Records shown Start Marker

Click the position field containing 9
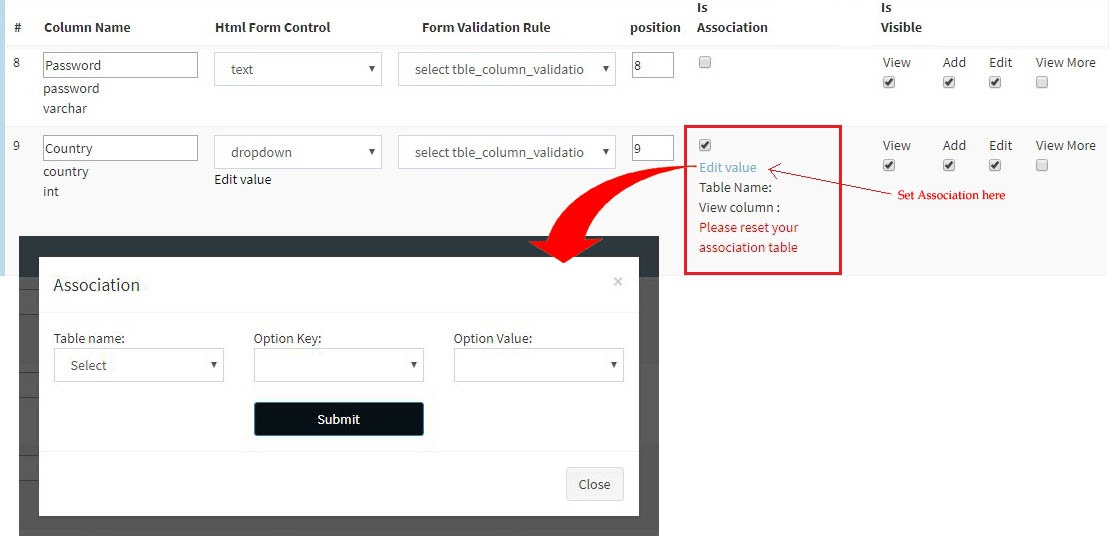This screenshot has height=546, width=1110. (x=652, y=148)
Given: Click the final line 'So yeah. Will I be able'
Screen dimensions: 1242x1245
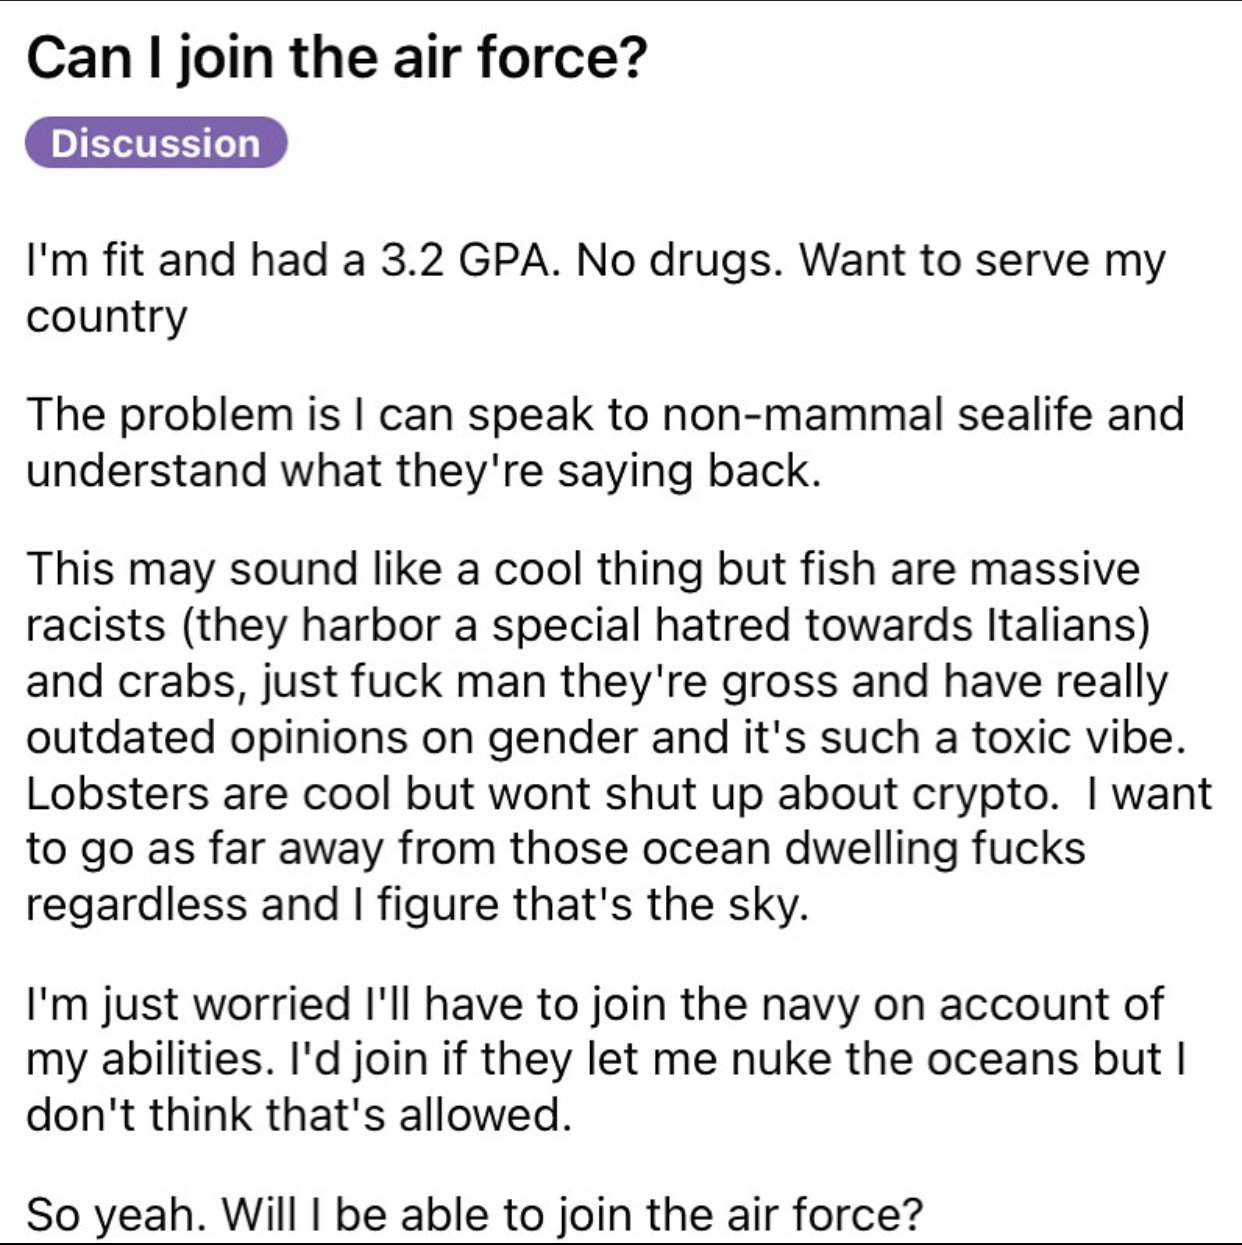Looking at the screenshot, I should click(474, 1215).
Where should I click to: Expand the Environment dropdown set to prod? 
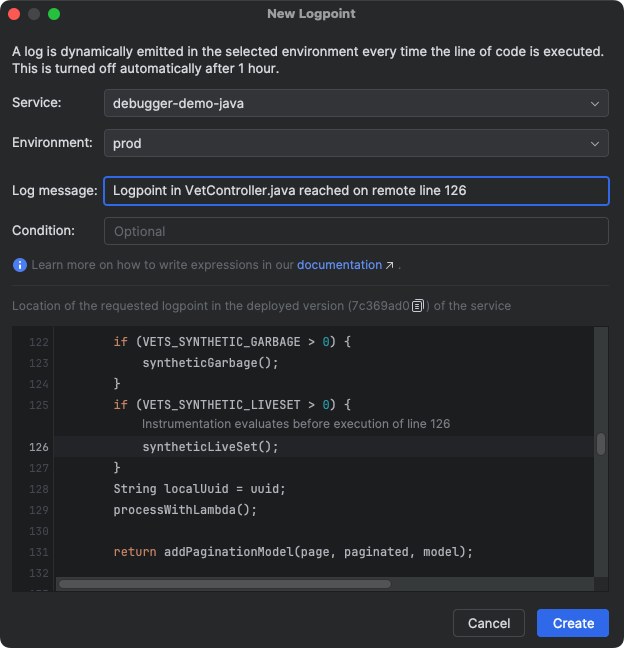356,143
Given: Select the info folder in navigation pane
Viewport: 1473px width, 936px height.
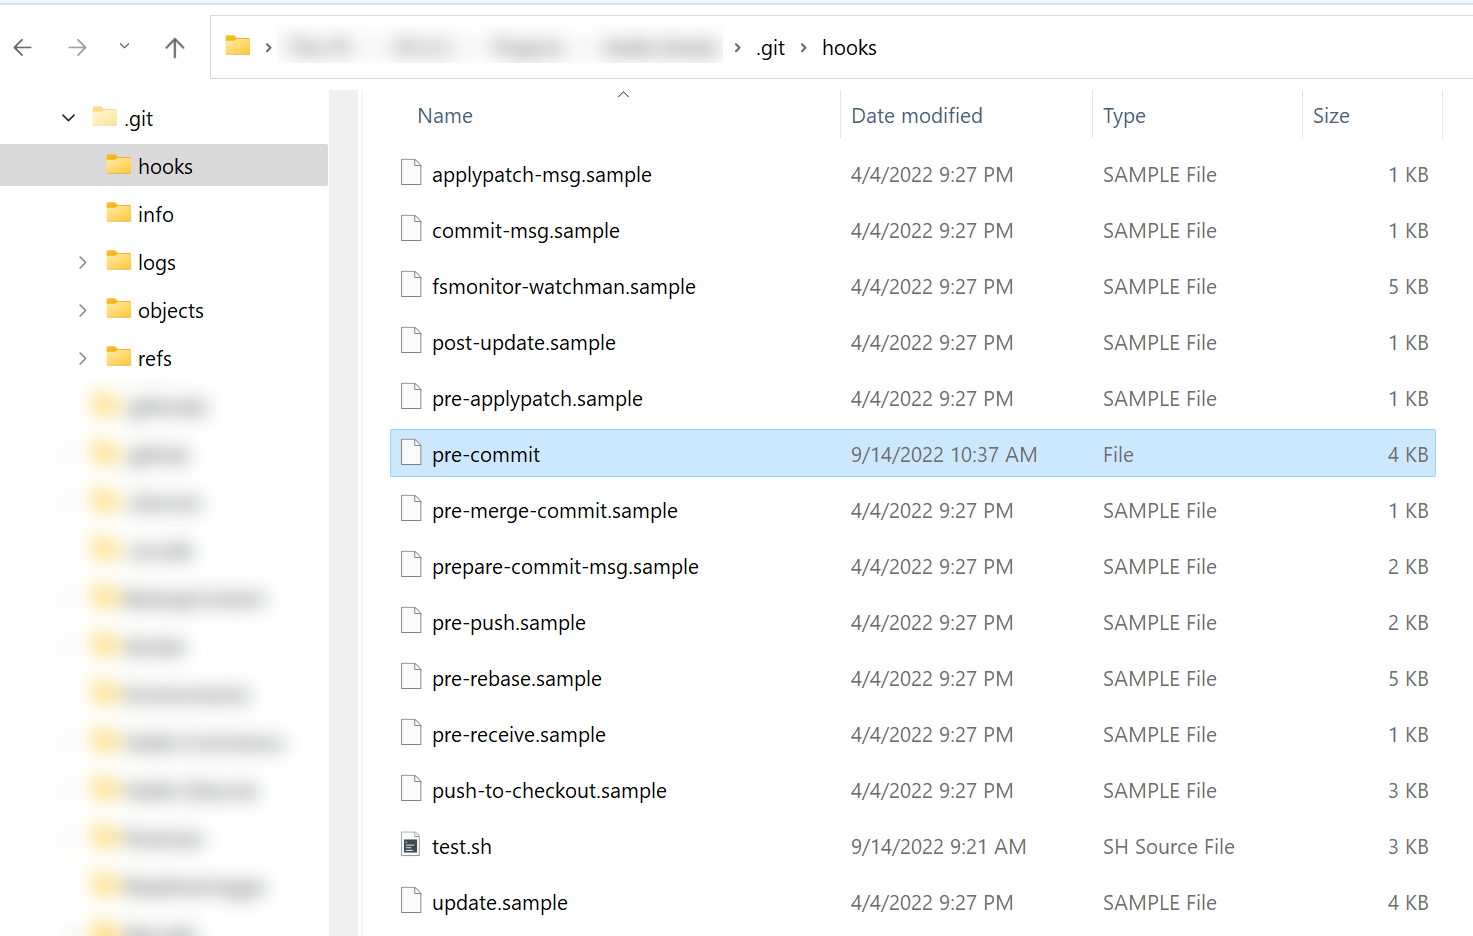Looking at the screenshot, I should click(x=155, y=214).
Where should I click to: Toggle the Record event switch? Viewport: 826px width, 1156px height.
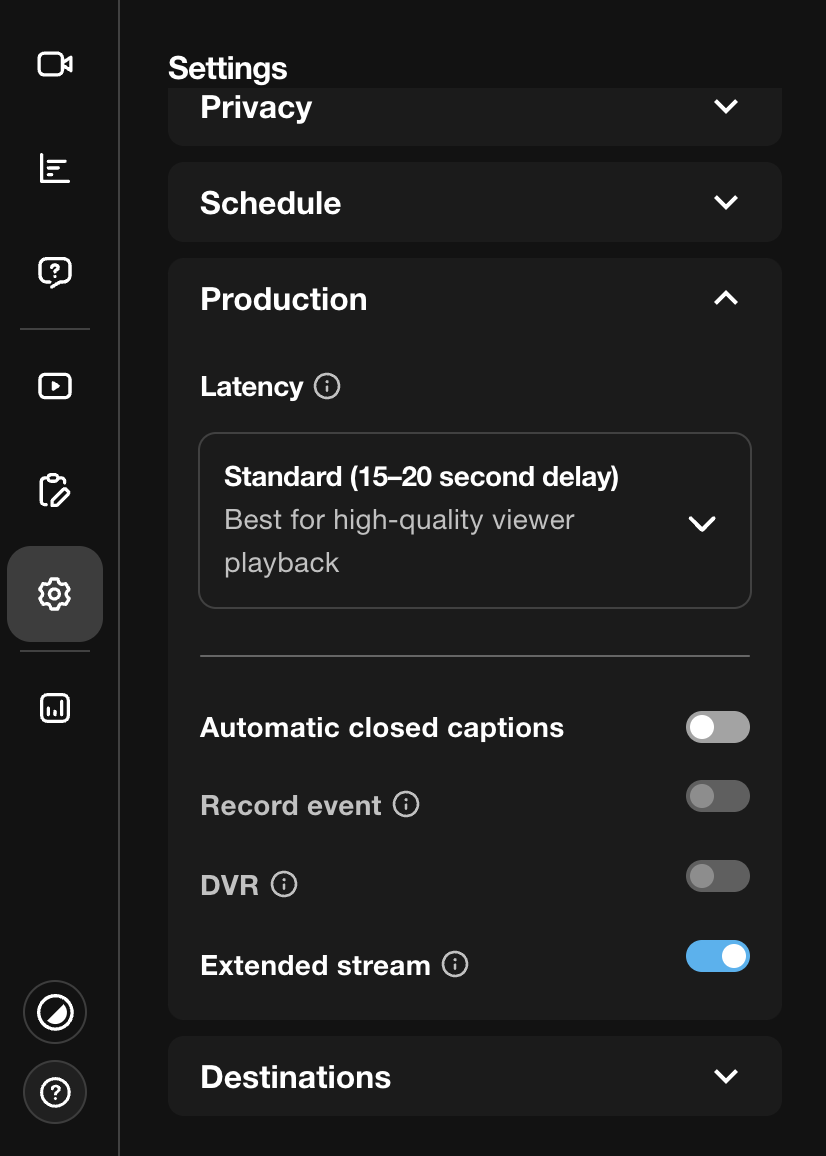[718, 796]
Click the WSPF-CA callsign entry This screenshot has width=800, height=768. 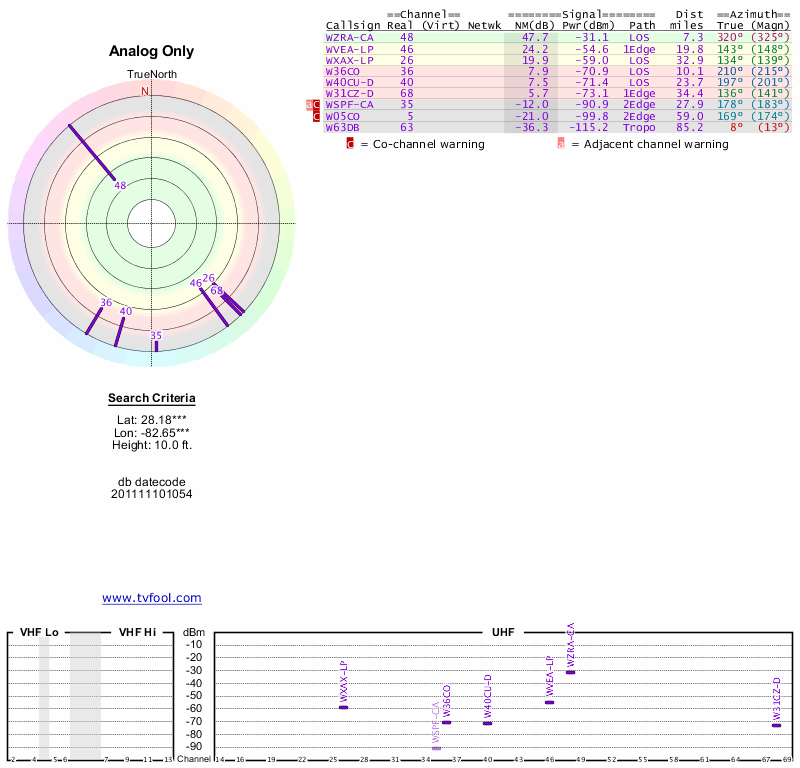(349, 105)

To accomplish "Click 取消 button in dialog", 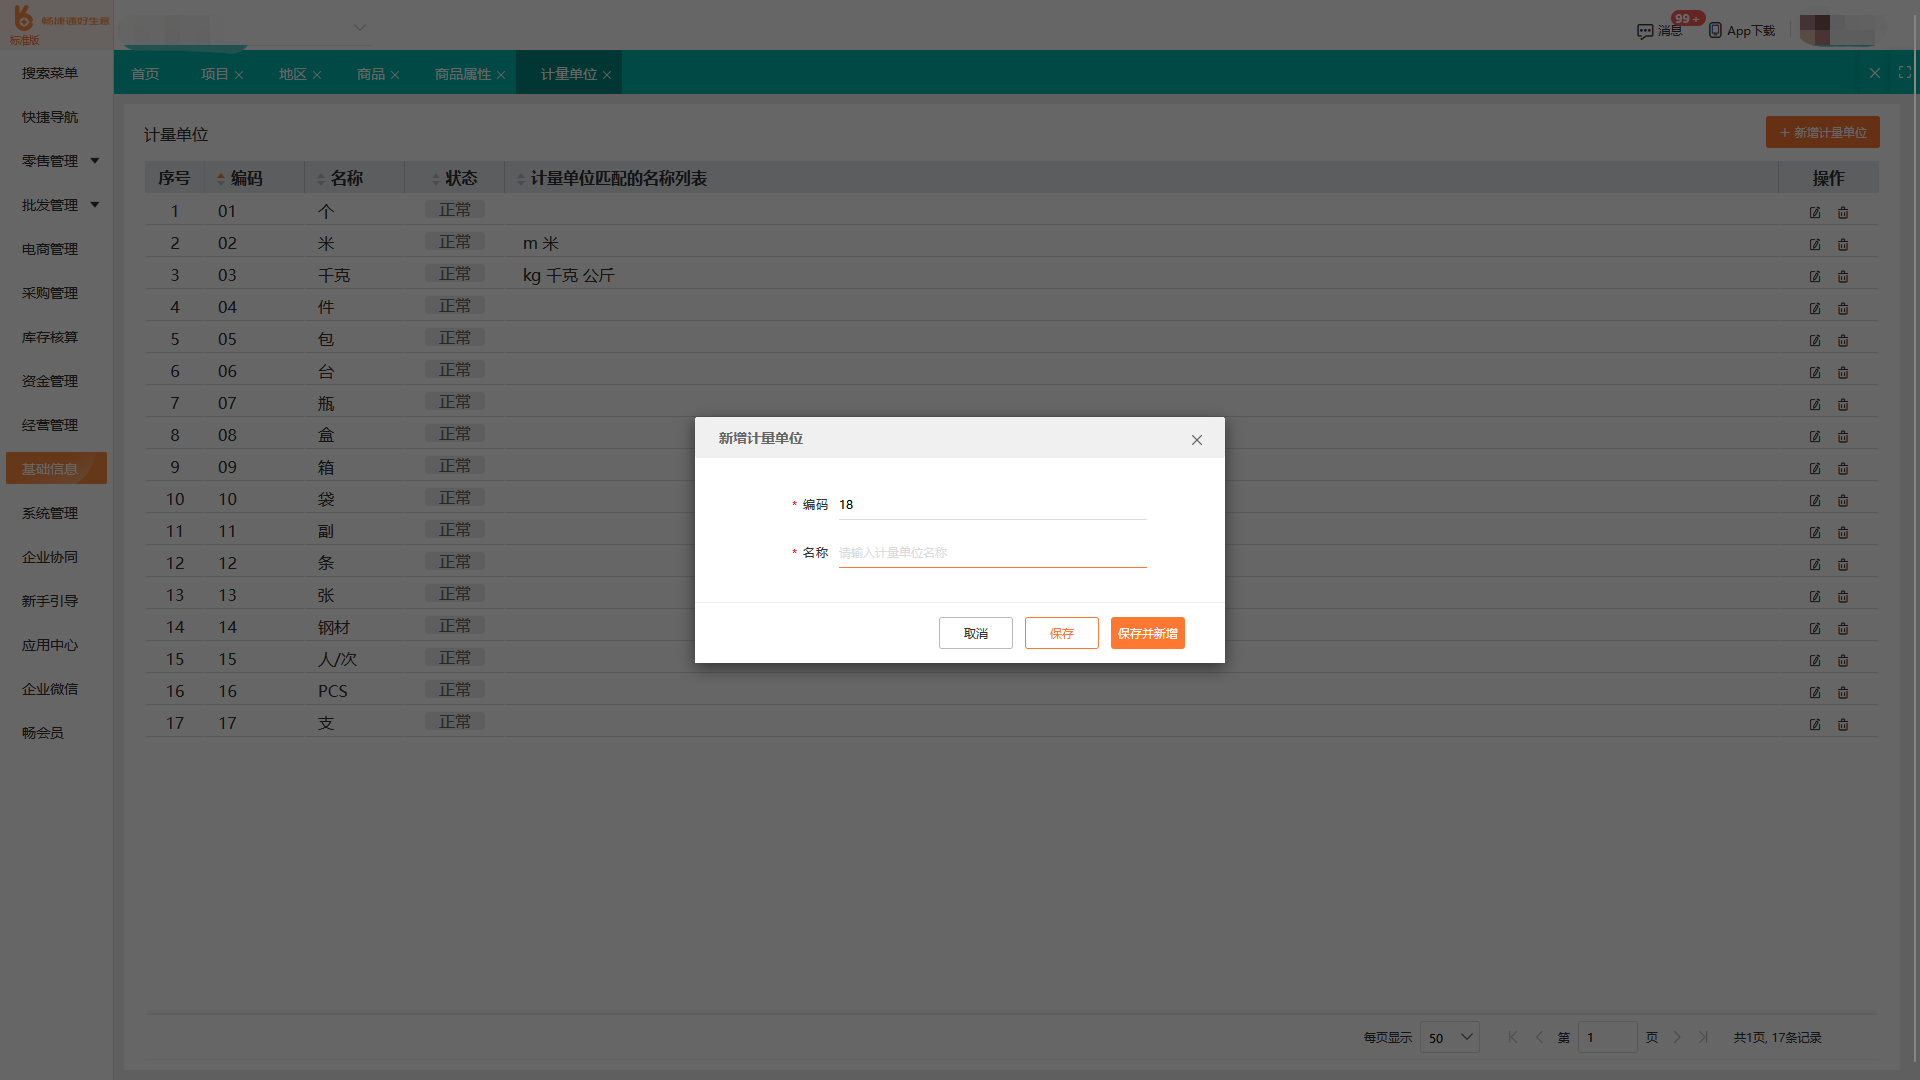I will (977, 633).
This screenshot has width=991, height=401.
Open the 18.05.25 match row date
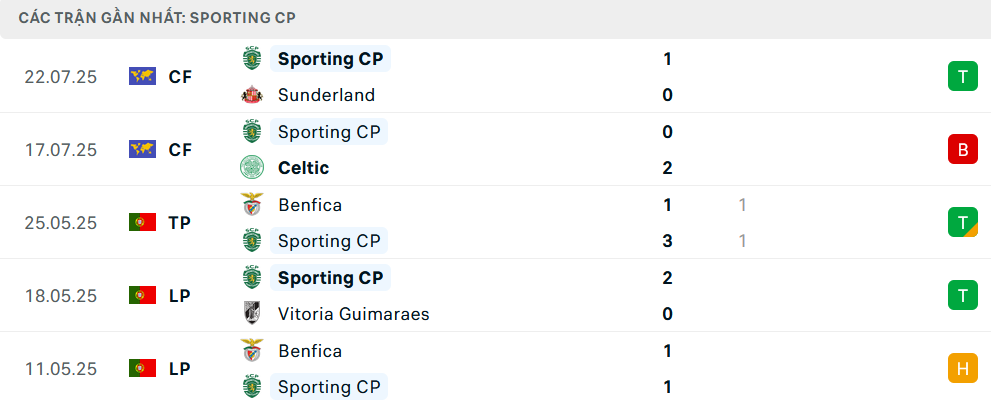(61, 296)
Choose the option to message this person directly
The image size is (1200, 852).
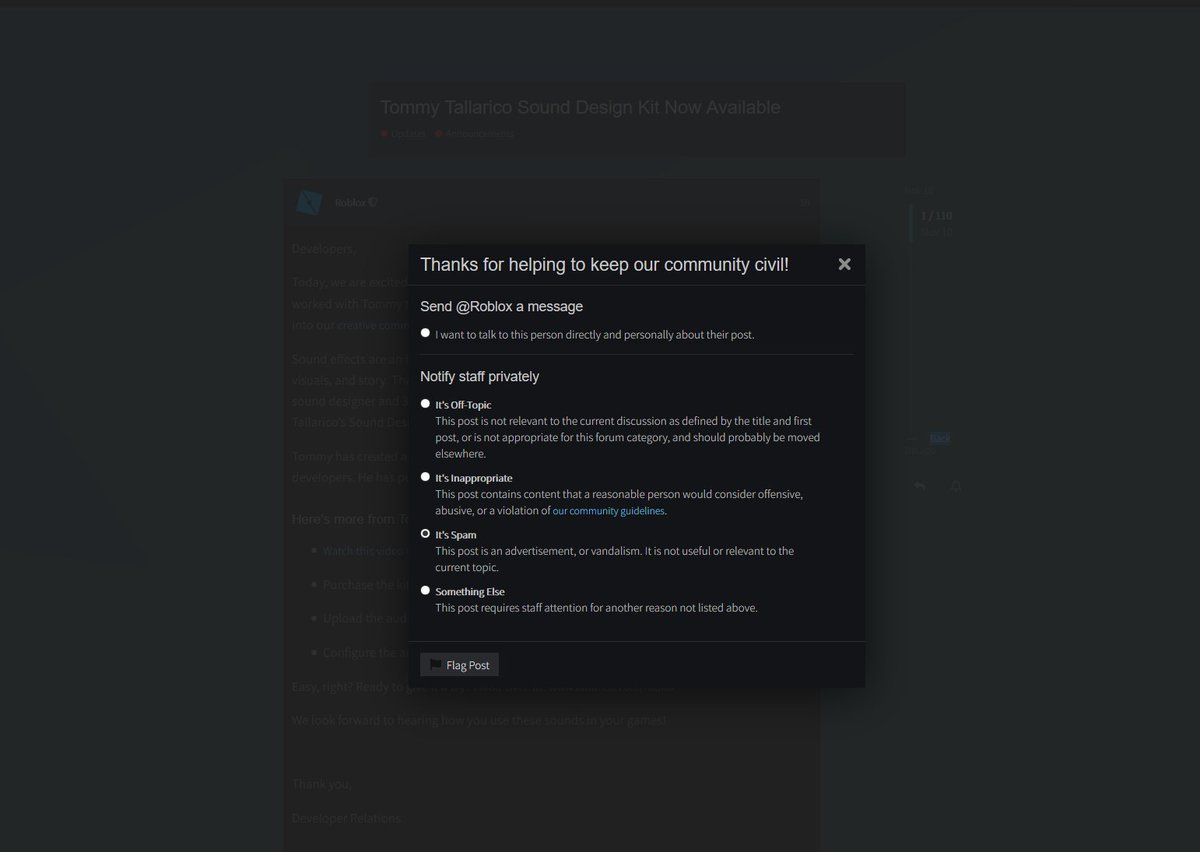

Records shown End Marker

Activity> Return only the count of lines in the records that hold the word "Given".

Answer below> 2